** Selected extract follows **

Ana Isabel de Palacio y del Valle-Lersundi (born 22 July 1948)[1] in Madrid, daughter of Luis María de Palacio y de Palacio, 4th Marqués de Matonte, and wife Luisa Mariana del Valle-Lersundi y del Valle, was Spain's Minister for Foreign Affairs in the People's Party (PP) government of José María Aznar from July 2002-March 2004. Before this she was a lawyer in Madrid and then a Member of the European Parliament from 1994 to 2002. In March 2012, she was appointed an Elective Member of the Spanish Council of State. She currently is the Founding Partner of Palacio y Asociados, a Madrid-based consulting and law firm, and a Senior Strategic Counsel at Albright Stonebridge Group, a global business strategy firm.

Early life and education[edit]

Palacio graduated from the Lycée Français (Baccalauréat on Mathematics) with honors granted by the French Government to “the best foreign student who finished studies that year”. She holds degrees in Law, and Political Science and Sociology; her performance in her degree studies merited the Award for Academic Achievement (Premio Extraordinario Fin de Carrera).

Legal career[edit]

As a lawyer, Palacio has held the most senior positions in the governing bodies of the Madrid Bar, as well as the European Bar (CCBE). She is an honorary member of the Bar of England and Wales. She also served as a member of the Board of Trustees and former Executive President of the Academy of European Law (ERA); and Distinguished Professor of the European College in Parma. She has worked as a practicing lawyer specializing in EU internal market law.

** End of Selected extract **
** Record extracts follows **

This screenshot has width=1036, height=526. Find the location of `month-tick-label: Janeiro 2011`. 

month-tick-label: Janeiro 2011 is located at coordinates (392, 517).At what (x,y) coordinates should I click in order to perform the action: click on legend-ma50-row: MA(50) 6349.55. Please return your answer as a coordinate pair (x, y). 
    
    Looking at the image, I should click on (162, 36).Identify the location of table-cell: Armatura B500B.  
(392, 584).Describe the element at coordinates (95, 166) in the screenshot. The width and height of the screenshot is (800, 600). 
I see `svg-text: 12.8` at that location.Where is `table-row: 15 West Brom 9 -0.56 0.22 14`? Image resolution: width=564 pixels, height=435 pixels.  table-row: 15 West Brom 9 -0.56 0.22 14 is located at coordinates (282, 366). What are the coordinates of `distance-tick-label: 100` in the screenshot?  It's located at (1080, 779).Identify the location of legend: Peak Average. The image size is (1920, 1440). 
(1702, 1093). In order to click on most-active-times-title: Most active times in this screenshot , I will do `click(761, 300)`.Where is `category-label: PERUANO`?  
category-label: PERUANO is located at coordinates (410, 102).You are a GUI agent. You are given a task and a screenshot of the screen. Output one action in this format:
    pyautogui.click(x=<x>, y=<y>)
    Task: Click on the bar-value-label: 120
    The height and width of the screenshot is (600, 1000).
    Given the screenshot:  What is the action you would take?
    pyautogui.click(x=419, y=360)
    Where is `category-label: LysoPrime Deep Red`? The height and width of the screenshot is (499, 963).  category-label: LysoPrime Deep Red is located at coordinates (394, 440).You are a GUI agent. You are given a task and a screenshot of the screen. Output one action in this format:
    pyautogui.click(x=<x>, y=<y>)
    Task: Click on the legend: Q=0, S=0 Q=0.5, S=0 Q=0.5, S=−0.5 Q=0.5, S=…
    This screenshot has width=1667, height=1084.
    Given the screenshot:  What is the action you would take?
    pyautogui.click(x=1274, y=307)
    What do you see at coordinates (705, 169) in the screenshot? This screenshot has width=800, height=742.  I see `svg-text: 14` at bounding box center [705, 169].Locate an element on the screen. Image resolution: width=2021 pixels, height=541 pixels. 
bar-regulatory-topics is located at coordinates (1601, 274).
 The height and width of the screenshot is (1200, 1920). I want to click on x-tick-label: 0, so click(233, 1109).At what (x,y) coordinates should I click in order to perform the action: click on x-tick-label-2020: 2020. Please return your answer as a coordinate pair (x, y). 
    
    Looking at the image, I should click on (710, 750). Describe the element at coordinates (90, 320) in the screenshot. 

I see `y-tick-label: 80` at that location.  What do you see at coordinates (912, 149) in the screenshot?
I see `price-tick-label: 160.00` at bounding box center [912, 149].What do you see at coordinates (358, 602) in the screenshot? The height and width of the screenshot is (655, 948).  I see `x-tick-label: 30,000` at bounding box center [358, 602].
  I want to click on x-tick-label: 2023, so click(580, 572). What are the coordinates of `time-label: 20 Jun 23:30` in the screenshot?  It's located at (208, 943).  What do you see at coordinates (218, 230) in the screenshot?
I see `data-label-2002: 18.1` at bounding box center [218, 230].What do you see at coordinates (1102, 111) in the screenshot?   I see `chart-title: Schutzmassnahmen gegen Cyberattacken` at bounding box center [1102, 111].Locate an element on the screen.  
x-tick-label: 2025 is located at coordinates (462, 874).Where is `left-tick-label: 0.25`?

** End of Record extracts **

**Exercise directions**
Repeat the part of the Ana Palacio biography between "Ana Isabel de" and "business strategy firm.", inclusive. The data has no connection to the Ana Palacio biography.

**Problem solution**
Ana Isabel de Palacio y del Valle-Lersundi (born 22 July 1948)[1] in Madrid, daughter of Luis María de Palacio y de Palacio, 4th Marqués de Matonte, and wife Luisa Mariana del Valle-Lersundi y del Valle, was Spain's Minister for Foreign Affairs in the People's Party (PP) government of José María Aznar from July 2002-March 2004. Before this she was a lawyer in Madrid and then a Member of the European Parliament from 1994 to 2002. In March 2012, she was appointed an Elective Member of the Spanish Council of State. She currently is the Founding Partner of Palacio y Asociados, a Madrid-based consulting and law firm, and a Senior Strategic Counsel at Albright Stonebridge Group, a global business strategy firm.